Given text:
# Pipelines for NLP Tasks

In [1]:
import transformers
from transformers import pipeline

In [3]:
print(transformers.__version__)

4.41.2


In [4]:
help(pipeline)

Help on function pipeline in module transformers.pipelines:

pipeline(task: str = None, model: Union[str, ForwardRef('PreTrainedModel'), ForwardRef('TFPreTrainedModel'), NoneType] = None, config: Union[str, transformers.configuration_utils.PretrainedConfig, NoneType] = None, tokenizer: Union[str, transformers.tokenization_utils.PreTrainedTokenizer, ForwardRef('PreTrainedTokenizerFast'), NoneType] = None, feature_extractor: Union[str, ForwardRef('SequenceFeatureExtractor'), NoneType] = None, image_processor: Union[str, transformers.image_processing_utils.BaseImageProcessor, NoneType] = None, framework: Optional[str] = None, revision: Optional[str] = None, use_fast: bool = True, token: Union[str, bool, NoneType] = None, device: Union[int, str, ForwardRef('torch.device'), NoneType] = None, device_map=None, torch_dtype=None, trust_remote_code: Optional[bool] = None, model_kwargs: Dict[str, Any] = None, pipeline_class: Optional[Any] = None, **kwargs) -> transformers.pipelines.base.Pipeline


## Loading Tasks

The task defining which pipeline will be returned. Currently accepted tasks are:
    
    - `"audio-classification"`: will return a [`AudioClassificationPipeline`].
    - `"automatic-speech-recognition"`: will return a [`AutomaticSpeechRecognitionPipeline`].
    - `"conversational"`: will return a [`ConversationalPipeline`].
    - `"depth-estimation"`: will return a [`DepthEstimationPipeline`].
    - `"document-question-answering"`: will return a [`DocumentQuestionAnsweringPipeline`].
    - `"feature-extraction"`: will return a [`FeatureExtractionPipeline`].
    - `"fill-mask"`: will return a [`FillMaskPipeline`]:.
    - `"image-classification"`: will return a [`ImageClassificationPipeline`].
    - `"image-segmentation"`: will return a [`ImageSegmentationPipeline`].
    - `"image-to-text"`: will return a [`ImageToTextPipeline`].
    - `"object-detection"`: will return a [`ObjectDetectionPipeline`].
    - `"question-answering"`: will return a [`QuestionAnsweringPipeline`].
    - `"summarization"`: will return a [`SummarizationPipeline`].
    - `"table-question-answering"`: will return a [`TableQuestionAnsweringPipeline`].
    - `"text2text-generation"`: will return a [`Text2TextGenerationPipeline`].
    - `"text-classification"` (alias `"sentiment-analysis"` available): will return a
      [`TextClassificationPipeline`].
    - `"text-generation"`: will return a [`TextGenerationPipeline`]:.

The problem:
How does the notebook on transformers pipelines for NLP tasks continue after its last line?

Material:
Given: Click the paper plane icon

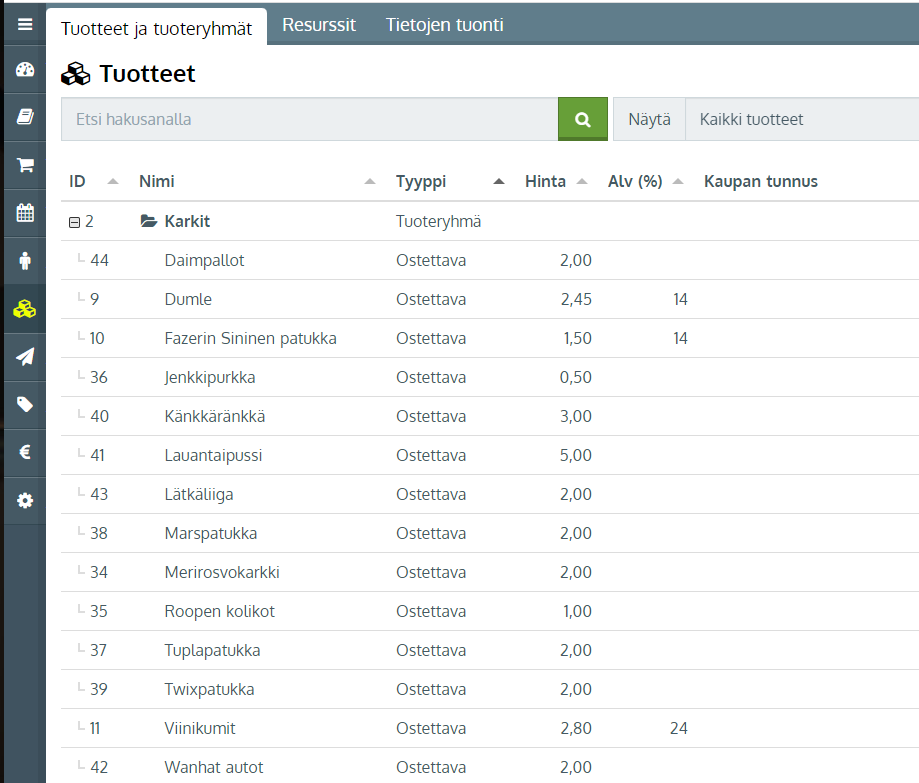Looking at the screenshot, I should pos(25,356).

...

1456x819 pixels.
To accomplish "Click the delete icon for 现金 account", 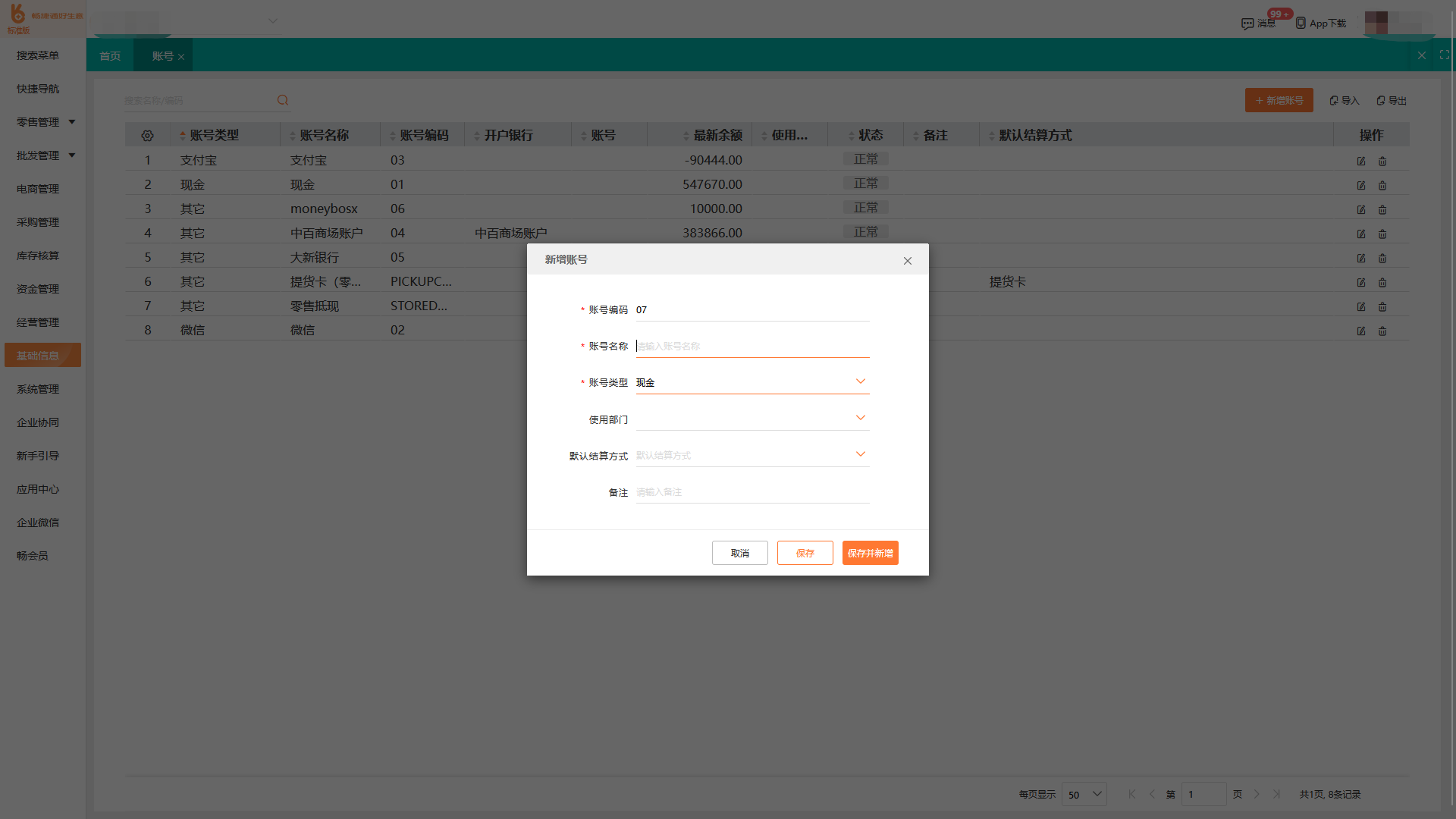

Response:
    - `"token-classification"` (alias `"ner"` available): will return a [`TokenClassificationPipeline`].
    - `"translation"`: will return a [`TranslationPipeline`].
    - `"translation_xx_to_yy"`: will return a [`TranslationPipeline`].
    - `"video-classification"`: will return a [`VideoClassificationPipeline`].
    - `"visual-question-answering"`: will return a [`VisualQuestionAnsweringPipeline`].
    - `"zero-shot-classification"`: will return a [`ZeroShotClassificationPipeline`].
    - `"zero-shot-image-classification"`: will return a [`ZeroShotImageClassificationPipeline`].
    - `"zero-shot-object-detection"`: will return a [`ZeroShotObjectDetectionPipeline`].

## Classification

### Default Models

In [5]:
pipe = pipeline(task="text-classification")
pipe("This restaurant is ok")

No model was supplied, defaulted to distilbert/distilbert-base-uncased-finetuned-sst-2-english and revision af0f99b (https://huggingface.co/distilbert/distilbert-base-uncased-finetuned-sst-2-english).
Using a pipeline without specifying a model name and revision in production is not recommended.
The secret `HF_TOKEN` does not exist in your Colab secrets.
To authenticate with the Hugging Face Hub, create a token in your settings tab (https://huggingface.co/settings/tokens), set it as secret in your Google Colab and restart your session.
You will be able to reuse this secret in all of your notebooks.
Please note that authentication is recommended but still optional to access public models or datasets.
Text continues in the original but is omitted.